**Request**
Transcribe the entries below line by line, character for character.

Text and element pointing entries:
------------------------

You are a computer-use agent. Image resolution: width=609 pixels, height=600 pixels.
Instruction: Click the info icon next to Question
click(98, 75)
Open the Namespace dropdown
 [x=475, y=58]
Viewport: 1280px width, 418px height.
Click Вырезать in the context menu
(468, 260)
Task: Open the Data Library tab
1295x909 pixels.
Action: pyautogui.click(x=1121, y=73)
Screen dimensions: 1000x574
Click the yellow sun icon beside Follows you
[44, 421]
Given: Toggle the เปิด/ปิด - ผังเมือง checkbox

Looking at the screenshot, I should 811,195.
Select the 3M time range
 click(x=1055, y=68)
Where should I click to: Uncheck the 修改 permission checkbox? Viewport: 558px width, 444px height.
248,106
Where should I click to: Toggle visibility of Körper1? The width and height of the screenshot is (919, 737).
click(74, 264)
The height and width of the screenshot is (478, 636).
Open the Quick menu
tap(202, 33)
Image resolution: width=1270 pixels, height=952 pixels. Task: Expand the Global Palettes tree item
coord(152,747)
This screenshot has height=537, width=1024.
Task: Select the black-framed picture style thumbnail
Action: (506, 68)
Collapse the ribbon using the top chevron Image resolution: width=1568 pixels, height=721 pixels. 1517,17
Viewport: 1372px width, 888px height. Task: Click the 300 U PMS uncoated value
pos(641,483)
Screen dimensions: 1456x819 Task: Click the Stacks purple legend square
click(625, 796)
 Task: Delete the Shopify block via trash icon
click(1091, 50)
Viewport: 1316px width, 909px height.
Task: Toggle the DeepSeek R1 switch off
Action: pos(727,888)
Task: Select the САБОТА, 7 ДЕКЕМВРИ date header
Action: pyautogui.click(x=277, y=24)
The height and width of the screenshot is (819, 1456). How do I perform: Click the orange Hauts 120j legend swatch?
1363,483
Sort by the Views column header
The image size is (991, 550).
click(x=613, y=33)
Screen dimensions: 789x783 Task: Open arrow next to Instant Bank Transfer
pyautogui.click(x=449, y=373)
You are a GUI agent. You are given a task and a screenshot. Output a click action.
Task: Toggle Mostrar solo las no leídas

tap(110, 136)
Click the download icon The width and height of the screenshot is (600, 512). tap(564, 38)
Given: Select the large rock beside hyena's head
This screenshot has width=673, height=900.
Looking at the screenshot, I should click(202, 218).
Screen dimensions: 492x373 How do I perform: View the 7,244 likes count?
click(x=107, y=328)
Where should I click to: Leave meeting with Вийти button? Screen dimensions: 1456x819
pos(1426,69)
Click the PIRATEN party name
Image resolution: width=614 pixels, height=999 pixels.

------------------------

**Reply to the task**
You are a computer-use agent. Image resolution: width=609 pixels, height=600 pixels.
Instruction: Click the info icon next to Question
click(98, 75)
Open the Namespace dropdown
 [x=475, y=58]
Viewport: 1280px width, 418px height.
Click Вырезать in the context menu
(468, 260)
Task: Open the Data Library tab
1295x909 pixels.
Action: pyautogui.click(x=1121, y=73)
Screen dimensions: 1000x574
Click the yellow sun icon beside Follows you
[44, 421]
Given: Toggle the เปิด/ปิด - ผังเมือง checkbox

Looking at the screenshot, I should 811,195.
Select the 3M time range
 click(x=1055, y=68)
Where should I click to: Uncheck the 修改 permission checkbox? Viewport: 558px width, 444px height.
248,106
Where should I click to: Toggle visibility of Körper1? The width and height of the screenshot is (919, 737).
click(74, 264)
The height and width of the screenshot is (478, 636).
Open the Quick menu
tap(202, 33)
Image resolution: width=1270 pixels, height=952 pixels. Task: Expand the Global Palettes tree item
coord(152,747)
This screenshot has height=537, width=1024.
Task: Select the black-framed picture style thumbnail
Action: (506, 68)
Collapse the ribbon using the top chevron Image resolution: width=1568 pixels, height=721 pixels. 1517,17
Viewport: 1372px width, 888px height. Task: Click the 300 U PMS uncoated value
pos(641,483)
Screen dimensions: 1456x819 Task: Click the Stacks purple legend square
click(625, 796)
 Task: Delete the Shopify block via trash icon
click(1091, 50)
Viewport: 1316px width, 909px height.
Task: Toggle the DeepSeek R1 switch off
Action: pos(727,888)
Task: Select the САБОТА, 7 ДЕКЕМВРИ date header
Action: pyautogui.click(x=277, y=24)
The height and width of the screenshot is (819, 1456). How do I perform: Click the orange Hauts 120j legend swatch?
1363,483
Sort by the Views column header
The image size is (991, 550).
click(x=613, y=33)
Screen dimensions: 789x783 Task: Open arrow next to Instant Bank Transfer
pyautogui.click(x=449, y=373)
You are a GUI agent. You are given a task and a screenshot. Output a click action.
Task: Toggle Mostrar solo las no leídas

tap(110, 136)
Click the download icon The width and height of the screenshot is (600, 512). tap(564, 38)
Given: Select the large rock beside hyena's head
This screenshot has width=673, height=900.
Looking at the screenshot, I should click(202, 218).
Screen dimensions: 492x373 How do I perform: View the 7,244 likes count?
click(x=107, y=328)
Where should I click to: Leave meeting with Вийти button? Screen dimensions: 1456x819
pos(1426,69)
Click the PIRATEN party name
Image resolution: width=614 pixels, height=999 pixels.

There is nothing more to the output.